(Collected data)
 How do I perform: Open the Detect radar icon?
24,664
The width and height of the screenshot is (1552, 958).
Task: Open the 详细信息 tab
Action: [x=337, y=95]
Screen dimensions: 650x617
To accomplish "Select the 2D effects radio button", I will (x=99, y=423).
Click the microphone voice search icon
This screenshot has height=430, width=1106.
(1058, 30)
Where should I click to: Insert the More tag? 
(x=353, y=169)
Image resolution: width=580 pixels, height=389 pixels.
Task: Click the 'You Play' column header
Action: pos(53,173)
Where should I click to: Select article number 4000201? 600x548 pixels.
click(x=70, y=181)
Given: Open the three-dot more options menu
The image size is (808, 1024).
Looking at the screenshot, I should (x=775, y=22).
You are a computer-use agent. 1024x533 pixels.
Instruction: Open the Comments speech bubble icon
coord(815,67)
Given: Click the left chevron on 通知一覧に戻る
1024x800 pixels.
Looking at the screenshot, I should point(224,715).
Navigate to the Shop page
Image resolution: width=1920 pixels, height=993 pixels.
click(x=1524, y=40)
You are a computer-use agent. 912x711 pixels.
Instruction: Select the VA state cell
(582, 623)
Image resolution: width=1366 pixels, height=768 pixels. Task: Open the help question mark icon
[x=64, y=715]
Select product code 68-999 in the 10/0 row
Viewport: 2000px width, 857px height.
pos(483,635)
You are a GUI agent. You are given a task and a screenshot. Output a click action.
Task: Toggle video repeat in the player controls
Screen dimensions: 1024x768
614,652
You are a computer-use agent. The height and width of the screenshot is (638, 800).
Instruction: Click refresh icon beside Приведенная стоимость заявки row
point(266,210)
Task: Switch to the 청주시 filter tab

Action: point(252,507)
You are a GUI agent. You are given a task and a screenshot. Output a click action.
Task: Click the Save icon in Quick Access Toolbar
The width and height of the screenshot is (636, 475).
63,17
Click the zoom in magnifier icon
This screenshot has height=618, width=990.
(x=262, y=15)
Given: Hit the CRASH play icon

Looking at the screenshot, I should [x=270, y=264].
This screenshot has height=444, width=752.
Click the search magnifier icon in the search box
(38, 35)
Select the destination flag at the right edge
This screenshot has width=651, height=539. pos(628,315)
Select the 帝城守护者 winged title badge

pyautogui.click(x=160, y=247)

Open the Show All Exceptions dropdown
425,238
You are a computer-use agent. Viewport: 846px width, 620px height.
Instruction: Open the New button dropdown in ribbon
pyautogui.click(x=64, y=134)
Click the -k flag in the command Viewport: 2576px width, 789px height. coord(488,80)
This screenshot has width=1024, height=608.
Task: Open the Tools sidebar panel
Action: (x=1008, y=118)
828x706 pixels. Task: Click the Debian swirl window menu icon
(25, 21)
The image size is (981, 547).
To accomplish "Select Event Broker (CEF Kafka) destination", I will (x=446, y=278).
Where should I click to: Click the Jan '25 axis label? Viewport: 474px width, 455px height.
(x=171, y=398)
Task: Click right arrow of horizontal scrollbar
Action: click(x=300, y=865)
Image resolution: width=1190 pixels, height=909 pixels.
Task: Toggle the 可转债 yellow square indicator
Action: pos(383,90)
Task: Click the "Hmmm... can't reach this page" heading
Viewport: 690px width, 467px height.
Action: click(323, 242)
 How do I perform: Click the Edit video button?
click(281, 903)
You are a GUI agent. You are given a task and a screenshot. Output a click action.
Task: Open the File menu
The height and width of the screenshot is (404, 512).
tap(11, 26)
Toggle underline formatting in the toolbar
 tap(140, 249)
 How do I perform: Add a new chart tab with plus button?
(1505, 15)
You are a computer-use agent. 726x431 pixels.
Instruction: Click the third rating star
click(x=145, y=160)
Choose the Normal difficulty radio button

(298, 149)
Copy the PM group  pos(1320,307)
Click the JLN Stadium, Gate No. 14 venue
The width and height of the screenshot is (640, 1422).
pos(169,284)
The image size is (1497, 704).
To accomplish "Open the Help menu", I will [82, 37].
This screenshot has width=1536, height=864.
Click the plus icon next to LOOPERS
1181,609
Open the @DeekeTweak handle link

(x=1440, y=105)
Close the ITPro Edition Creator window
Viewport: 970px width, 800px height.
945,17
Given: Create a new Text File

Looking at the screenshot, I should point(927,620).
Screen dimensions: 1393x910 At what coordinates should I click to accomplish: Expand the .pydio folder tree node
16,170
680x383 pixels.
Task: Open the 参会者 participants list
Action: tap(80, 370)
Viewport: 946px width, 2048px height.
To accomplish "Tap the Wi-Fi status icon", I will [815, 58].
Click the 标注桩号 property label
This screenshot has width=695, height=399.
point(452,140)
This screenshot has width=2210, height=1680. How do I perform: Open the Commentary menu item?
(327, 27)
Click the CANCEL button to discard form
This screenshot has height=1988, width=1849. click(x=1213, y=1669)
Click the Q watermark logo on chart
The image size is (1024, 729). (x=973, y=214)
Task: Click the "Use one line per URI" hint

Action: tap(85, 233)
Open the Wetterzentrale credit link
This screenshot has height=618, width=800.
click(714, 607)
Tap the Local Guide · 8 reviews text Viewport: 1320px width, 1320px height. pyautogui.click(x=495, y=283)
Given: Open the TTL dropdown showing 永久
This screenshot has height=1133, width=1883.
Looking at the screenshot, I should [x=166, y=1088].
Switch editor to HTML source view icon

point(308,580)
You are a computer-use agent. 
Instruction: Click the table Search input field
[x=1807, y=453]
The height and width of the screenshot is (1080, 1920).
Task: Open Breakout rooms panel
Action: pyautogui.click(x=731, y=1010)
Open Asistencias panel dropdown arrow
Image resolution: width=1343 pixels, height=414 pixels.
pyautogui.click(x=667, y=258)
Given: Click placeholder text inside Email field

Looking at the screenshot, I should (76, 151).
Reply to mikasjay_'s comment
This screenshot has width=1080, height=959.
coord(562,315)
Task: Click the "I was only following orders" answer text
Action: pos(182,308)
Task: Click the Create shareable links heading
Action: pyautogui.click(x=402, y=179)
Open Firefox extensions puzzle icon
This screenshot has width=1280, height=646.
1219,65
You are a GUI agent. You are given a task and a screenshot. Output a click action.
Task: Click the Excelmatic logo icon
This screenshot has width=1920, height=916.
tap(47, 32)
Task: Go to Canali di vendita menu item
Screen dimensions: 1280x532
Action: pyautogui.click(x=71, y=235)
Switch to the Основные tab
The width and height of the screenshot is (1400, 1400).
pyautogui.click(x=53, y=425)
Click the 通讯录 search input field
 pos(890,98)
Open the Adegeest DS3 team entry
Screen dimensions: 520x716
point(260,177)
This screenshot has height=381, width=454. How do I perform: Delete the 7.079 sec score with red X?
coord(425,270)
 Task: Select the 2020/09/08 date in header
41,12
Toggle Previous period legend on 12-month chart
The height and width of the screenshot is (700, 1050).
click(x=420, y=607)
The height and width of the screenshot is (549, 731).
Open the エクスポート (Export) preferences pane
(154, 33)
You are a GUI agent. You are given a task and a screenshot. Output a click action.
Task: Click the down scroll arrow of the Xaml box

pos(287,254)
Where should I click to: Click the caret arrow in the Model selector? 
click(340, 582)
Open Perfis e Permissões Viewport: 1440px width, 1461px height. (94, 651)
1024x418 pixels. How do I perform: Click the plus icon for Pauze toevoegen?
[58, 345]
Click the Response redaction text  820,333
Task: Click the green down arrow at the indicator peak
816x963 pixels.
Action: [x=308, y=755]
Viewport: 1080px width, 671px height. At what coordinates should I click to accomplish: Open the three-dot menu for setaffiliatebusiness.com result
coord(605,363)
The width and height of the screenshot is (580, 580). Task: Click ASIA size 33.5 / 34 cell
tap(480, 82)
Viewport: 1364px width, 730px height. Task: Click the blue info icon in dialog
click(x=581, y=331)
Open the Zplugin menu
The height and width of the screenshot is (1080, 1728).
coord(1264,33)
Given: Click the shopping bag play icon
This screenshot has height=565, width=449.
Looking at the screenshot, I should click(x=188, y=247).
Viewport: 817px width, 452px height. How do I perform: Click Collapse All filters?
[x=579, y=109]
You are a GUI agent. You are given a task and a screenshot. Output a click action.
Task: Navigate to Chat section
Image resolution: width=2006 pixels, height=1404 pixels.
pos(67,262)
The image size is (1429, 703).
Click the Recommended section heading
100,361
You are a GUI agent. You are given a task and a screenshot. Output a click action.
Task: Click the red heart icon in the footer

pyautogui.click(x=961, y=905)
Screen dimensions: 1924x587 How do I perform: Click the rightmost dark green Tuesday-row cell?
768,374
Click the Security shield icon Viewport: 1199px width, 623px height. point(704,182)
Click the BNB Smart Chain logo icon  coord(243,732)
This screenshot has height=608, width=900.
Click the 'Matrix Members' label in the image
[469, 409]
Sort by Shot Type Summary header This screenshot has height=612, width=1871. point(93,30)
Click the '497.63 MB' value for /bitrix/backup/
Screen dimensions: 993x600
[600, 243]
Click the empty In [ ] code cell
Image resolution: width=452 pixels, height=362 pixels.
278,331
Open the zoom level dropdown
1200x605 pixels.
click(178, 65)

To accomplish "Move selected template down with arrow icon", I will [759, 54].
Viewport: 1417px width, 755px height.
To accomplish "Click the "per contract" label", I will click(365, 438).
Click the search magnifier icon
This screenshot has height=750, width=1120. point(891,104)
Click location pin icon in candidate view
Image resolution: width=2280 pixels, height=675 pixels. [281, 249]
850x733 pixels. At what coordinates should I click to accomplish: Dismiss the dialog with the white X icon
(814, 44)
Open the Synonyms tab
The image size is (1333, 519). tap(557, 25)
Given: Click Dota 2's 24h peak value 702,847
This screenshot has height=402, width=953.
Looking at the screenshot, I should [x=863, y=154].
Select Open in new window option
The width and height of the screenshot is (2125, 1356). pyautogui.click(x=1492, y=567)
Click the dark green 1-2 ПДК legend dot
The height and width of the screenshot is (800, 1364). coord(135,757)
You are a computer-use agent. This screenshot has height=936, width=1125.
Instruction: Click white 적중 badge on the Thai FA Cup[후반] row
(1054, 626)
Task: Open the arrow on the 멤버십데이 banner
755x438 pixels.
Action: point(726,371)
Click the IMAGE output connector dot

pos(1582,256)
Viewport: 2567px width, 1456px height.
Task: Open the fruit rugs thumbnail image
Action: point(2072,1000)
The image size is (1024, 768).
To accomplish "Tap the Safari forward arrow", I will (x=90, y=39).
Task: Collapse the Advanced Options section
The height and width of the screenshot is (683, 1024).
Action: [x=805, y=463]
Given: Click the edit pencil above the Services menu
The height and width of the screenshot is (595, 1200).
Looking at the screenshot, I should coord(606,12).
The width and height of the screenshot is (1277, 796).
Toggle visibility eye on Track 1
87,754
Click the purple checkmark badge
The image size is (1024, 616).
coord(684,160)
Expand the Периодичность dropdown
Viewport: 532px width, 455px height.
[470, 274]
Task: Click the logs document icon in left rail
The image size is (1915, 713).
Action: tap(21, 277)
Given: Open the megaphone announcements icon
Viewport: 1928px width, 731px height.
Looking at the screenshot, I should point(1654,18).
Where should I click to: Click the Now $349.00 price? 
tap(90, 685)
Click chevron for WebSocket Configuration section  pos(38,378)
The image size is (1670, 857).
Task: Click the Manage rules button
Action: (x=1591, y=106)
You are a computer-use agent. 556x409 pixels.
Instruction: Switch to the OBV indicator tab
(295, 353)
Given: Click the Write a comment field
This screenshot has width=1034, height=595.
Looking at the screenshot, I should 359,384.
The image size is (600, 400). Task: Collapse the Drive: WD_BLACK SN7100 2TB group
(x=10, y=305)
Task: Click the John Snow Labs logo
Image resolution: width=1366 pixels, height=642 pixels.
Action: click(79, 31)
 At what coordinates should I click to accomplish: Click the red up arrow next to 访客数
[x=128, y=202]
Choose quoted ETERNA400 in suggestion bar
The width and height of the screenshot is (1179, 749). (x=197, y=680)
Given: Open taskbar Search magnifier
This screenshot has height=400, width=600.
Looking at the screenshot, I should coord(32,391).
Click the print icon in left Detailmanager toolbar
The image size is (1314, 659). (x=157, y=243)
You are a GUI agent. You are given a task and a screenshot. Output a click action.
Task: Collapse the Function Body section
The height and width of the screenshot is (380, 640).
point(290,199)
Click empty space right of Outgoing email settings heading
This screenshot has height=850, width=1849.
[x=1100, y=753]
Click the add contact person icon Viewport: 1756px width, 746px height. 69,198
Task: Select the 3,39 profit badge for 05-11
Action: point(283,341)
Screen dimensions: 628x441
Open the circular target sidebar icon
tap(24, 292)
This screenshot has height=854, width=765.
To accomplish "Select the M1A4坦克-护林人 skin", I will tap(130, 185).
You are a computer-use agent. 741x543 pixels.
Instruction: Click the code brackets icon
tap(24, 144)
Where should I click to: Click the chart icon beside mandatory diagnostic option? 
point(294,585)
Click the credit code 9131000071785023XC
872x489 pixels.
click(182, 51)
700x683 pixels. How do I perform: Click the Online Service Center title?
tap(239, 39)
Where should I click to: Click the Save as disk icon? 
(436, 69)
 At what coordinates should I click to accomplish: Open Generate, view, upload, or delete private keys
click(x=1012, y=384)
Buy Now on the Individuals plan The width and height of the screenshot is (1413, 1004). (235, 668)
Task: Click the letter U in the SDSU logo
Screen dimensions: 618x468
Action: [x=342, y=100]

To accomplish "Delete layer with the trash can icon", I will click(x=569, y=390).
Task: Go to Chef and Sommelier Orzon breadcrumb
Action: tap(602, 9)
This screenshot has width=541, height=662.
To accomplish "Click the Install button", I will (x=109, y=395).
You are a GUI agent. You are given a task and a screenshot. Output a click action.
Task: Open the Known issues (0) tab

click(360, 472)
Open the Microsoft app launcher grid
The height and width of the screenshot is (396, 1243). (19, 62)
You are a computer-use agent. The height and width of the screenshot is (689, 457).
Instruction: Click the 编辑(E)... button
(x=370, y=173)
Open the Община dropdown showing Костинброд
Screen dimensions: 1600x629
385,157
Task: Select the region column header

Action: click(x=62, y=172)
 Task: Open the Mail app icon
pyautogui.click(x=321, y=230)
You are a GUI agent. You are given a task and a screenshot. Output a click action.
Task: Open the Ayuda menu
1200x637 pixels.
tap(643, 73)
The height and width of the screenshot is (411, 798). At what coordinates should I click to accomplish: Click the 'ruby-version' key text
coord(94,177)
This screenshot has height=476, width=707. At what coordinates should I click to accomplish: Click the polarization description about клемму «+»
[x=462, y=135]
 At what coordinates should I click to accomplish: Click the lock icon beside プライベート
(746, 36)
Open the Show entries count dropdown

HOW TO COMPLETE THIS TASK: The answer should be all lines from the entries above that hold the word "page".

ANSWER BELOW:
Navigate to the Shop page
Task: Click the "Hmmm... can't reach this page" heading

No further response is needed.